___ GIVEN DATA ___
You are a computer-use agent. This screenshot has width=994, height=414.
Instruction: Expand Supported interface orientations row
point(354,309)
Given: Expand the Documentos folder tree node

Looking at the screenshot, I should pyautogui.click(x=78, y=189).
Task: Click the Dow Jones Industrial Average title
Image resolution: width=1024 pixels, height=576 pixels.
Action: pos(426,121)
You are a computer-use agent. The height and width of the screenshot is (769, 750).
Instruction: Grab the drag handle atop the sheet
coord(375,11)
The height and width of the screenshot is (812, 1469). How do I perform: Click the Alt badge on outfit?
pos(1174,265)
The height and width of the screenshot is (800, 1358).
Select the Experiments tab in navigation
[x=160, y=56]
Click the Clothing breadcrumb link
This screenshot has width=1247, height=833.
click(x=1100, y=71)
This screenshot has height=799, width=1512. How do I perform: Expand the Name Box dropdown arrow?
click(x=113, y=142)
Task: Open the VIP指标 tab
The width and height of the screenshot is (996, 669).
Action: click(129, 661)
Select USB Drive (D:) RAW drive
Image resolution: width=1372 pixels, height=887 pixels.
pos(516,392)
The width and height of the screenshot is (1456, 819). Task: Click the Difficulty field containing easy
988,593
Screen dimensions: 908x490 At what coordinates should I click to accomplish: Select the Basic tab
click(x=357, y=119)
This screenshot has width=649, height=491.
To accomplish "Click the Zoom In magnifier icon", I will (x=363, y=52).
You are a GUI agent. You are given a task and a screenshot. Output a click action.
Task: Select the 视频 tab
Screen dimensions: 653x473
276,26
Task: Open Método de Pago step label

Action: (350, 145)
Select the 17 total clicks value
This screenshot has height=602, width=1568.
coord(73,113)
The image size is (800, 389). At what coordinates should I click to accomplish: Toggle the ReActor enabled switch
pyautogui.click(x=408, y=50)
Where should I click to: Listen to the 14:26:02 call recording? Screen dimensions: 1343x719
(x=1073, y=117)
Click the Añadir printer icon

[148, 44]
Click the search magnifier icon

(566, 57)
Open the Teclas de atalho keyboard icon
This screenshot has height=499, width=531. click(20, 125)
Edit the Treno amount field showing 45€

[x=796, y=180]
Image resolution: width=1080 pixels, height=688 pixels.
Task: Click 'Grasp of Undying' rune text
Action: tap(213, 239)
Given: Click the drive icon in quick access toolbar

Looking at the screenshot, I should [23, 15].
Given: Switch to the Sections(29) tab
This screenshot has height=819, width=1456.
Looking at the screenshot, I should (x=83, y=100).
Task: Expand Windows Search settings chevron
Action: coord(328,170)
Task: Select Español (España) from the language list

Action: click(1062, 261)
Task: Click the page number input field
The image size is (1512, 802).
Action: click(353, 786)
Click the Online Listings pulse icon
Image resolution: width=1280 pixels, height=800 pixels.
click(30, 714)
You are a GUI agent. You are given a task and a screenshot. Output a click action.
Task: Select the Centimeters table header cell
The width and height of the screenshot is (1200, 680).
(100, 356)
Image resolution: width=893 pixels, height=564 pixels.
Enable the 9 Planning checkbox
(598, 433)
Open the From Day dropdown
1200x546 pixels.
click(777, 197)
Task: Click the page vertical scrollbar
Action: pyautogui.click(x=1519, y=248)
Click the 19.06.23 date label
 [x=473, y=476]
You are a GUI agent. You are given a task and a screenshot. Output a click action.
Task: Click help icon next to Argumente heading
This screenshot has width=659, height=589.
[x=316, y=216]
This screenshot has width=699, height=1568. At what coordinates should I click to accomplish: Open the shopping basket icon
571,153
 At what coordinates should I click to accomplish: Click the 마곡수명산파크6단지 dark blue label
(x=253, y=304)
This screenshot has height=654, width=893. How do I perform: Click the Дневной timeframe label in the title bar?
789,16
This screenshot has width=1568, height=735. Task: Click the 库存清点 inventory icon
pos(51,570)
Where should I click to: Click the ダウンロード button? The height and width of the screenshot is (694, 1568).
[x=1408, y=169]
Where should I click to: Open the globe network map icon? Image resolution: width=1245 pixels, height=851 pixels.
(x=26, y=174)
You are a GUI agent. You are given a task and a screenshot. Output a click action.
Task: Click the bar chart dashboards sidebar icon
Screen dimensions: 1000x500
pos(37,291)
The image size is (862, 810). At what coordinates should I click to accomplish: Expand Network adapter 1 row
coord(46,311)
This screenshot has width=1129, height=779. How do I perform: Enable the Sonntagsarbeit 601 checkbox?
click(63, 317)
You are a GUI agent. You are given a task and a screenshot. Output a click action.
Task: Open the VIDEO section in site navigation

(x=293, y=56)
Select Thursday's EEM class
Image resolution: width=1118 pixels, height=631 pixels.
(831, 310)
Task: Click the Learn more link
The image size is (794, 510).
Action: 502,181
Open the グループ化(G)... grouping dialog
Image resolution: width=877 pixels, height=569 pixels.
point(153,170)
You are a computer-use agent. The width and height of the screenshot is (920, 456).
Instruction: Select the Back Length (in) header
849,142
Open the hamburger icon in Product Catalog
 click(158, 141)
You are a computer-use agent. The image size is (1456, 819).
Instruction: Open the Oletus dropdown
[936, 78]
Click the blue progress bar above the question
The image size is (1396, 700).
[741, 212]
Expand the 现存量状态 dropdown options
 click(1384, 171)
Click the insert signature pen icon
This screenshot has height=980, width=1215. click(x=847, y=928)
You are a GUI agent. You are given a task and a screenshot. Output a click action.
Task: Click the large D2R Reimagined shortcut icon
___
### WORK INSTRUCTIONS:
Each of the entries must be set down again exactly.

### ANSWER TO THIS EXERCISE:
You are a computer-use agent. This screenshot has width=994, height=414.
Instruction: Expand Supported interface orientations row
point(354,309)
Given: Expand the Documentos folder tree node

Looking at the screenshot, I should pyautogui.click(x=78, y=189).
Task: Click the Dow Jones Industrial Average title
Image resolution: width=1024 pixels, height=576 pixels.
Action: pos(426,121)
You are a computer-use agent. The height and width of the screenshot is (769, 750).
Instruction: Grab the drag handle atop the sheet
coord(375,11)
The height and width of the screenshot is (812, 1469). How do I perform: Click the Alt badge on outfit?
pos(1174,265)
The height and width of the screenshot is (800, 1358).
Select the Experiments tab in navigation
[x=160, y=56]
Click the Clothing breadcrumb link
This screenshot has width=1247, height=833.
click(x=1100, y=71)
This screenshot has height=799, width=1512. How do I perform: Expand the Name Box dropdown arrow?
click(x=113, y=142)
Task: Open the VIP指标 tab
The width and height of the screenshot is (996, 669).
Action: click(129, 661)
Select USB Drive (D:) RAW drive
Image resolution: width=1372 pixels, height=887 pixels.
pos(516,392)
The width and height of the screenshot is (1456, 819). Task: Click the Difficulty field containing easy
988,593
Screen dimensions: 908x490 At what coordinates should I click to accomplish: Select the Basic tab
click(x=357, y=119)
This screenshot has width=649, height=491.
To accomplish "Click the Zoom In magnifier icon", I will (x=363, y=52).
You are a GUI agent. You are given a task and a screenshot. Output a click action.
Task: Select the 视频 tab
Screen dimensions: 653x473
276,26
Task: Open Método de Pago step label

Action: (350, 145)
Select the 17 total clicks value
This screenshot has height=602, width=1568.
coord(73,113)
The image size is (800, 389). At what coordinates should I click to accomplish: Toggle the ReActor enabled switch
pyautogui.click(x=408, y=50)
Where should I click to: Listen to the 14:26:02 call recording? Screen dimensions: 1343x719
(x=1073, y=117)
Click the Añadir printer icon

[148, 44]
Click the search magnifier icon

(566, 57)
Open the Teclas de atalho keyboard icon
This screenshot has height=499, width=531. click(20, 125)
Edit the Treno amount field showing 45€

[x=796, y=180]
Image resolution: width=1080 pixels, height=688 pixels.
Task: Click 'Grasp of Undying' rune text
Action: tap(213, 239)
Given: Click the drive icon in quick access toolbar

Looking at the screenshot, I should [23, 15].
Given: Switch to the Sections(29) tab
This screenshot has height=819, width=1456.
Looking at the screenshot, I should (x=83, y=100).
Task: Expand Windows Search settings chevron
Action: coord(328,170)
Task: Select Español (España) from the language list

Action: click(1062, 261)
Task: Click the page number input field
The image size is (1512, 802).
Action: click(353, 786)
Click the Online Listings pulse icon
Image resolution: width=1280 pixels, height=800 pixels.
click(30, 714)
You are a GUI agent. You are given a task and a screenshot. Output a click action.
Task: Select the Centimeters table header cell
The width and height of the screenshot is (1200, 680).
(100, 356)
Image resolution: width=893 pixels, height=564 pixels.
Enable the 9 Planning checkbox
(598, 433)
Open the From Day dropdown
1200x546 pixels.
click(777, 197)
Task: Click the page vertical scrollbar
Action: pyautogui.click(x=1519, y=248)
Click the 19.06.23 date label
 [x=473, y=476]
You are a GUI agent. You are given a task and a screenshot. Output a click action.
Task: Click help icon next to Argumente heading
This screenshot has width=659, height=589.
[x=316, y=216]
This screenshot has width=699, height=1568. At what coordinates should I click to accomplish: Open the shopping basket icon
571,153
 At what coordinates should I click to accomplish: Click the 마곡수명산파크6단지 dark blue label
(x=253, y=304)
This screenshot has height=654, width=893. How do I perform: Click the Дневной timeframe label in the title bar?
789,16
This screenshot has width=1568, height=735. Task: Click the 库存清点 inventory icon
pos(51,570)
Where should I click to: Click the ダウンロード button? The height and width of the screenshot is (694, 1568).
[x=1408, y=169]
Where should I click to: Open the globe network map icon? Image resolution: width=1245 pixels, height=851 pixels.
(x=26, y=174)
You are a GUI agent. You are given a task and a screenshot. Output a click action.
Task: Click the bar chart dashboards sidebar icon
Screen dimensions: 1000x500
pos(37,291)
The image size is (862, 810). At what coordinates should I click to accomplish: Expand Network adapter 1 row
coord(46,311)
This screenshot has width=1129, height=779. How do I perform: Enable the Sonntagsarbeit 601 checkbox?
click(63, 317)
You are a GUI agent. You are given a task and a screenshot. Output a click action.
Task: Open the VIDEO section in site navigation

(x=293, y=56)
Select Thursday's EEM class
Image resolution: width=1118 pixels, height=631 pixels.
(831, 310)
Task: Click the Learn more link
The image size is (794, 510).
Action: 502,181
Open the グループ化(G)... grouping dialog
Image resolution: width=877 pixels, height=569 pixels.
point(153,170)
You are a computer-use agent. The width and height of the screenshot is (920, 456).
Instruction: Select the Back Length (in) header
849,142
Open the hamburger icon in Product Catalog
 click(158, 141)
You are a computer-use agent. The image size is (1456, 819).
Instruction: Open the Oletus dropdown
[936, 78]
Click the blue progress bar above the question
The image size is (1396, 700).
[741, 212]
Expand the 现存量状态 dropdown options
 click(1384, 171)
Click the insert signature pen icon
This screenshot has height=980, width=1215. click(x=847, y=928)
You are a GUI agent. You are given a task and a screenshot. Output a click action.
Task: Click the large D2R Reimagined shortcut icon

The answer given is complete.